ZWIĄZANE Z: Aby uzyskać więcej aktualnych informacji, zapisz się do naszego codziennego biuletynu.

Gottlieb nie jest jedynym ekspertem, który uważa, że ​​stany, które jeszcze nie odnotowały znaczącego wzrostu, są zagrożone skokiem delty. W sierpniu. 22, epidemiolog Michael Osterholm, dr, dyrektor Centrum Badań i Polityki Chorób Zakaźnych na Uniwersytecie Minnesota, powiedział CNN, że jeśli „wariant Delta następuje możemy spodziewać się, że zobaczymy ten wzór, który został przyjęty w innych krajach, zwłaszcza stany Południowego Pasa Słońca, które są teraz tak mocno uderzane… naprawdę szybki spadek w przypadkach prawdopodobnie za dwa do trzech tygodni."

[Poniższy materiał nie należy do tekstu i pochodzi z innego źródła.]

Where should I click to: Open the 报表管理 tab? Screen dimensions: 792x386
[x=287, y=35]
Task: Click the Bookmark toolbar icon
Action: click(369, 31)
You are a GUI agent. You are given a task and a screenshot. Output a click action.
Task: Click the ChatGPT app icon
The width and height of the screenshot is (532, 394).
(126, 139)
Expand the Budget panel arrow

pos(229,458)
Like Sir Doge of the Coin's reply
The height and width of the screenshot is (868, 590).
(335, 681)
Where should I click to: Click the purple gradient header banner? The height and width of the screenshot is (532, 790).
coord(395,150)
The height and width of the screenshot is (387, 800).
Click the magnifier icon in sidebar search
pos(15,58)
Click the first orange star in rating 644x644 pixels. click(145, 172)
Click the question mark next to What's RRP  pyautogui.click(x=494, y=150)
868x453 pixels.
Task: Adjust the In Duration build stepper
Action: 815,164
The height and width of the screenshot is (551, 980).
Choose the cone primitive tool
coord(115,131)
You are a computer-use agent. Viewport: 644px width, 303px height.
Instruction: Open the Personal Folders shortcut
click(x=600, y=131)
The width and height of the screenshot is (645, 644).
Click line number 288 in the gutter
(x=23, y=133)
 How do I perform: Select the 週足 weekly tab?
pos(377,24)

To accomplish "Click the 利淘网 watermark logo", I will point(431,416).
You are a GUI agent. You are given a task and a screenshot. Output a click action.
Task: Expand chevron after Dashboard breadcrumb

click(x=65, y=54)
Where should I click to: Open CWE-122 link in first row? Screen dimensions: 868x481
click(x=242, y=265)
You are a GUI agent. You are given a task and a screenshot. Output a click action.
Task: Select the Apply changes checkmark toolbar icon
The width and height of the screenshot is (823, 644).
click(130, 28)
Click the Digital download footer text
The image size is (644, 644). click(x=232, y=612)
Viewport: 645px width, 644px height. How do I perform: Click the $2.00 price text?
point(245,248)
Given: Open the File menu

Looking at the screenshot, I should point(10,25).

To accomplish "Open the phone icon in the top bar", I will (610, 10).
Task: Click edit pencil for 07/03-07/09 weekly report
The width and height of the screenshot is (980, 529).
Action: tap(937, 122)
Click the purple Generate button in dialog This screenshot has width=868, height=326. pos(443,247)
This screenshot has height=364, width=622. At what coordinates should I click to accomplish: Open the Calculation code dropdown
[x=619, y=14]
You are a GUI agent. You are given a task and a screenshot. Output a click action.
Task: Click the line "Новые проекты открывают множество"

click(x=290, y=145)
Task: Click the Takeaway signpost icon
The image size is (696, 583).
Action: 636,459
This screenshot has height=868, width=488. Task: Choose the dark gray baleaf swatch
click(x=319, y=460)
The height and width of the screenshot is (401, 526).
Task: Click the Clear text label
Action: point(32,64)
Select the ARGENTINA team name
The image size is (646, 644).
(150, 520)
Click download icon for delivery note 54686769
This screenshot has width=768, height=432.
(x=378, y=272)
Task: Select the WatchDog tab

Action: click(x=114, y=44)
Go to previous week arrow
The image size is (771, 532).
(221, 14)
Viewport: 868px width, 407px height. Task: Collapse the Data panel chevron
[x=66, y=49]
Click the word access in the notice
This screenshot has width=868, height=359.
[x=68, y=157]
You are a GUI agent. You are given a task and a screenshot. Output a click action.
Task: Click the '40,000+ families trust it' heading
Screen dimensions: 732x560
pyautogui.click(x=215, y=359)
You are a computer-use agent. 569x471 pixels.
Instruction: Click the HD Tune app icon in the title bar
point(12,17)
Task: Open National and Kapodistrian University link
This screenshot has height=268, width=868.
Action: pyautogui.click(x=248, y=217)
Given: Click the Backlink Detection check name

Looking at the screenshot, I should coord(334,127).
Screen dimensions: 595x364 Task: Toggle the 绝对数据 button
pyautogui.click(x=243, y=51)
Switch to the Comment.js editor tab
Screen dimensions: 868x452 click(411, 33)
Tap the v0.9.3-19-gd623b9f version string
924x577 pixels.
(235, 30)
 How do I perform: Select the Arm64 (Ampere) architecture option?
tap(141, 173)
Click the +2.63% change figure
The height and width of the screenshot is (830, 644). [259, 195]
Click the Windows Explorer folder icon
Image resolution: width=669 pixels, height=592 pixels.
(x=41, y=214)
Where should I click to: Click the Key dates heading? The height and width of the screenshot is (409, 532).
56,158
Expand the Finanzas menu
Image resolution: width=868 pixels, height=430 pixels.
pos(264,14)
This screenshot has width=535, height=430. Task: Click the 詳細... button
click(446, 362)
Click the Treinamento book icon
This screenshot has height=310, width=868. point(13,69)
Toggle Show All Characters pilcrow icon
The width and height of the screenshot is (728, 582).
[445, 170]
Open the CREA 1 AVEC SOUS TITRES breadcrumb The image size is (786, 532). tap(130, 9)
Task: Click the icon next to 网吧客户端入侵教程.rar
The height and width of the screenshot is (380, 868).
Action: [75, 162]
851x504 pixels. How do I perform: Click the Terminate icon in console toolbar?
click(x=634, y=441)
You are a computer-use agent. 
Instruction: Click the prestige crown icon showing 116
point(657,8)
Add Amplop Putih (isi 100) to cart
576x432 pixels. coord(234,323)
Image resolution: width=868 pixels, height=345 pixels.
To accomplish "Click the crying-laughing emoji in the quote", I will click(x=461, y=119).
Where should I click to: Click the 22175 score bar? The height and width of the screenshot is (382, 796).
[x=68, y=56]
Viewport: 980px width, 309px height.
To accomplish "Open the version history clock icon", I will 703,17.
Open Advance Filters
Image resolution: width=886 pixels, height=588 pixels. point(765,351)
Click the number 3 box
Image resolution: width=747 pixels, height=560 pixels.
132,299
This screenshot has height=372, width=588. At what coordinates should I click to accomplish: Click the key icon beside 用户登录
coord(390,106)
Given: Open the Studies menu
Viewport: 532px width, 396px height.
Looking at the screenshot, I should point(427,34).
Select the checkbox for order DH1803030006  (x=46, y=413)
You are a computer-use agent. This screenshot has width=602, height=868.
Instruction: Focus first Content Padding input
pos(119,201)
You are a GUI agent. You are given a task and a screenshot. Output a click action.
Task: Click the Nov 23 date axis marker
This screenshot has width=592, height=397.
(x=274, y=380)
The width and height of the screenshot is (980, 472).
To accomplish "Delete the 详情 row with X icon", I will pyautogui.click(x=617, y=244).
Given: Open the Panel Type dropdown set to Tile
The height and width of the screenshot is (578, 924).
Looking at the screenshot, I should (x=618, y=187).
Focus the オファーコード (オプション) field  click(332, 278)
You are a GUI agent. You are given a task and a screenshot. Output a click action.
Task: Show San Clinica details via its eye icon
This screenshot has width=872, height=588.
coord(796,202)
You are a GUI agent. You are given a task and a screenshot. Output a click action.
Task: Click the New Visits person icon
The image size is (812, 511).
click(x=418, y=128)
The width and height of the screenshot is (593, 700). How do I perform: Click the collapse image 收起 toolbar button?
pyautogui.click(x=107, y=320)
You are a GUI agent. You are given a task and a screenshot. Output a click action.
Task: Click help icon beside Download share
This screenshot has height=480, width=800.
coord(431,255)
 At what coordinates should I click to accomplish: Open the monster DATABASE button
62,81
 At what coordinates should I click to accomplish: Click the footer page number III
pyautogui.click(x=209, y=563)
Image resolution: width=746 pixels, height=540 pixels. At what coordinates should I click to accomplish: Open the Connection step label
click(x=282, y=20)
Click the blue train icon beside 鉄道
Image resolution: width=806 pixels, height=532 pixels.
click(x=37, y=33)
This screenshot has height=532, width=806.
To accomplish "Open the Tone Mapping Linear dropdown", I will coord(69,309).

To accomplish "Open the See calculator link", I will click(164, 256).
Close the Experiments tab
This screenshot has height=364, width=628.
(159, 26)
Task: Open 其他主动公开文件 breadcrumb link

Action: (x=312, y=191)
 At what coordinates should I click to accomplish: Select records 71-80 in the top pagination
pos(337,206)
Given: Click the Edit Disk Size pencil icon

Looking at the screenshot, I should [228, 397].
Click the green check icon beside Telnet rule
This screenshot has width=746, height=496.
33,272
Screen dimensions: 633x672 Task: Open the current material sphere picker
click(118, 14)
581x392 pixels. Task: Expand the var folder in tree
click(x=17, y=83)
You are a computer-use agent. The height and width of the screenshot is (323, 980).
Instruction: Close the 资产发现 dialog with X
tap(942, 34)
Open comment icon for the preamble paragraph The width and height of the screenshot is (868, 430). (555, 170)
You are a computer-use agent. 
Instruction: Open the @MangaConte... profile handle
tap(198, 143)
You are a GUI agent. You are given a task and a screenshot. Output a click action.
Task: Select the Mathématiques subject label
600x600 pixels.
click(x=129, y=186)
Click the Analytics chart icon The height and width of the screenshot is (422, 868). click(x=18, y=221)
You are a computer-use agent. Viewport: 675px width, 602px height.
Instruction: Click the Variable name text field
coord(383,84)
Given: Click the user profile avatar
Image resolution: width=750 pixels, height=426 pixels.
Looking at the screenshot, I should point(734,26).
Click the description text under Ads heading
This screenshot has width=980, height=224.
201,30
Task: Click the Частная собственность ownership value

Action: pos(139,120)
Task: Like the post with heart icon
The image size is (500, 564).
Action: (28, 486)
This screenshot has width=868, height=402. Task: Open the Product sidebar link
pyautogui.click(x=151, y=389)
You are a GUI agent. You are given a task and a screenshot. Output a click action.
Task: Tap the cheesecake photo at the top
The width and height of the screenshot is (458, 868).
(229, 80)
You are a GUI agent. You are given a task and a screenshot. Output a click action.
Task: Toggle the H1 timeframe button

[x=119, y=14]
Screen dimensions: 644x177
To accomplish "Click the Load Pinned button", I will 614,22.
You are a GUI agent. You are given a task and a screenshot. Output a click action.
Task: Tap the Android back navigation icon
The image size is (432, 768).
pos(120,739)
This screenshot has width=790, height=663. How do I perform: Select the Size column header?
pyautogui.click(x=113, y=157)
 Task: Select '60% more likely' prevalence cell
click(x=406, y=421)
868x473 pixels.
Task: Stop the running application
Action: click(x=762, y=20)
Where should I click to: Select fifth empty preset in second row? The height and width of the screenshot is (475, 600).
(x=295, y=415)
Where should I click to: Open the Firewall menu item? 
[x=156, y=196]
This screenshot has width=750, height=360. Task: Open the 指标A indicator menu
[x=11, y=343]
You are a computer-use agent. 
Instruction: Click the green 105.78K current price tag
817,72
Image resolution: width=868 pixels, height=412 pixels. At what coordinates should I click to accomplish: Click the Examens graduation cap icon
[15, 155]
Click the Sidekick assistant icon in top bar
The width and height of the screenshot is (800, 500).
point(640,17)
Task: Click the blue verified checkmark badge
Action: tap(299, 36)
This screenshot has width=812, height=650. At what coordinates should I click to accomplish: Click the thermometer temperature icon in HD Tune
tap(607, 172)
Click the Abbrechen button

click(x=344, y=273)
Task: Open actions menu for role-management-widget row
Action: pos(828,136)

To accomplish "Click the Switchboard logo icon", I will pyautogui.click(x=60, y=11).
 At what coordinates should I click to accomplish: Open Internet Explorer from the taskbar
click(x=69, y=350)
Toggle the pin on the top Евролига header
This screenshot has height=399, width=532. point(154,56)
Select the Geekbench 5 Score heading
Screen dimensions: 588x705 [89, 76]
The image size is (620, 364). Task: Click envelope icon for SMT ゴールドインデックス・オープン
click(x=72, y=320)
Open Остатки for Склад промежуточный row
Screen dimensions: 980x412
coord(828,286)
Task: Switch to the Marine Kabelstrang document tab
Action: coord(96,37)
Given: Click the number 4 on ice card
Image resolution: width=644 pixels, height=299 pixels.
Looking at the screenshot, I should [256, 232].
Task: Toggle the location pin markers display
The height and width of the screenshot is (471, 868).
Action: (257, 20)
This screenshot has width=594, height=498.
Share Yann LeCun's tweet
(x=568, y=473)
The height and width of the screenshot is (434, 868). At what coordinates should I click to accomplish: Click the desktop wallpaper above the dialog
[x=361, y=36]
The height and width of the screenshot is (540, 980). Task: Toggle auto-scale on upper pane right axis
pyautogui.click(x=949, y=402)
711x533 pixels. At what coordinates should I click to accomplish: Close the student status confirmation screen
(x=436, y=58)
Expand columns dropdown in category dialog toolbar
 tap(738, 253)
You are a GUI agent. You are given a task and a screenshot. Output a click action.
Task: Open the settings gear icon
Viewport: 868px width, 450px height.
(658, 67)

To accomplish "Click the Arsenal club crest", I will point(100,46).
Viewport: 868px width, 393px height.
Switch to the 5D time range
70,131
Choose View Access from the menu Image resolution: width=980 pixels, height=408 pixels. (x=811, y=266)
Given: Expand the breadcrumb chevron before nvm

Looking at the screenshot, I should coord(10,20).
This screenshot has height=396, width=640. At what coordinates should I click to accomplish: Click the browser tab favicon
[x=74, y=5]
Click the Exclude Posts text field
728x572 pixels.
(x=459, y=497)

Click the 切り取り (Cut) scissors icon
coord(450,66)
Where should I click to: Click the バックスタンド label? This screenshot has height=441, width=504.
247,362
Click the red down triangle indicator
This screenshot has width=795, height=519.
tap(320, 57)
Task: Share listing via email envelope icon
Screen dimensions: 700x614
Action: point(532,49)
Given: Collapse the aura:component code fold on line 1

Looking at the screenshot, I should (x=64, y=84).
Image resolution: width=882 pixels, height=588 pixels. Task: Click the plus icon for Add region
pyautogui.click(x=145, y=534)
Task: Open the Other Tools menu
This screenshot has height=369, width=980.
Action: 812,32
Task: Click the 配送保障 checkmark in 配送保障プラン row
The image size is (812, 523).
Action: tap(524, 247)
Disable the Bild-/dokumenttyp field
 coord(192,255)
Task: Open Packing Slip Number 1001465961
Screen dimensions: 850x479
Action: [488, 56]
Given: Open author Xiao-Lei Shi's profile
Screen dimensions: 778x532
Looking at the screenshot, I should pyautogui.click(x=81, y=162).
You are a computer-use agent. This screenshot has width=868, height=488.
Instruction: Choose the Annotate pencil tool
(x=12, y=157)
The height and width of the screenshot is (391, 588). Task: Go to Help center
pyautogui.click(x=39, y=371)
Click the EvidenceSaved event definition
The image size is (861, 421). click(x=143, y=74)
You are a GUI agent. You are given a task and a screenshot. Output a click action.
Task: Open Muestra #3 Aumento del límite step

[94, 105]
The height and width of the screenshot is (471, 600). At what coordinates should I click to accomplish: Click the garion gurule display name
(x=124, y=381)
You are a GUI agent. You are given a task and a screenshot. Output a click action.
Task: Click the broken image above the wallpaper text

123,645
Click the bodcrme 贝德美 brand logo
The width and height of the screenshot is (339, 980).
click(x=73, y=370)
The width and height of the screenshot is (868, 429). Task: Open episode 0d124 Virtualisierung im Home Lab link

Ponieważ stany południowe obserwują spadek liczby zachorowań, Osterholm przewiduje, że stany, które nie doświadczyły gwałtownego wzrostu lub właśnie zaczęły rosnąć – jak te na północnym wschodzie – wkrótce będą w tarapatach. „Prawdziwym wyzwaniem jest to, co stanie się ze wszystkimi innymi stanami, w których obserwujemy wzrost”, powiedział CNN. „Jeśli zaświecą się zbyt, to ten wzrost może faktycznie trwać do połowy września lub później”.

Niektóre stany północne już rozpoczęły wspinaczkę w górę. Według danych z Washington Post, Maine widział 73 procent wzrost w przypadkach w ciągu ostatnich siedmiu dni, podczas gdy Vermont odnotował 22-procentowy wzrost. Wszystkie północno-wschodnie stany odnotowały przynajmniej pewien wzrost przypadków w ciągu ostatniego tygodnia. Tymczasem w kilku stanach południowych – w tym w Arizonie, Florydzie, Luizjanie i Mississippi – odnotowano spadek liczby zachorowań.

ZWIĄZANE Z: Ekspert mówi, że właśnie wtedy w końcu „zakręcimy zakręt” z COVID.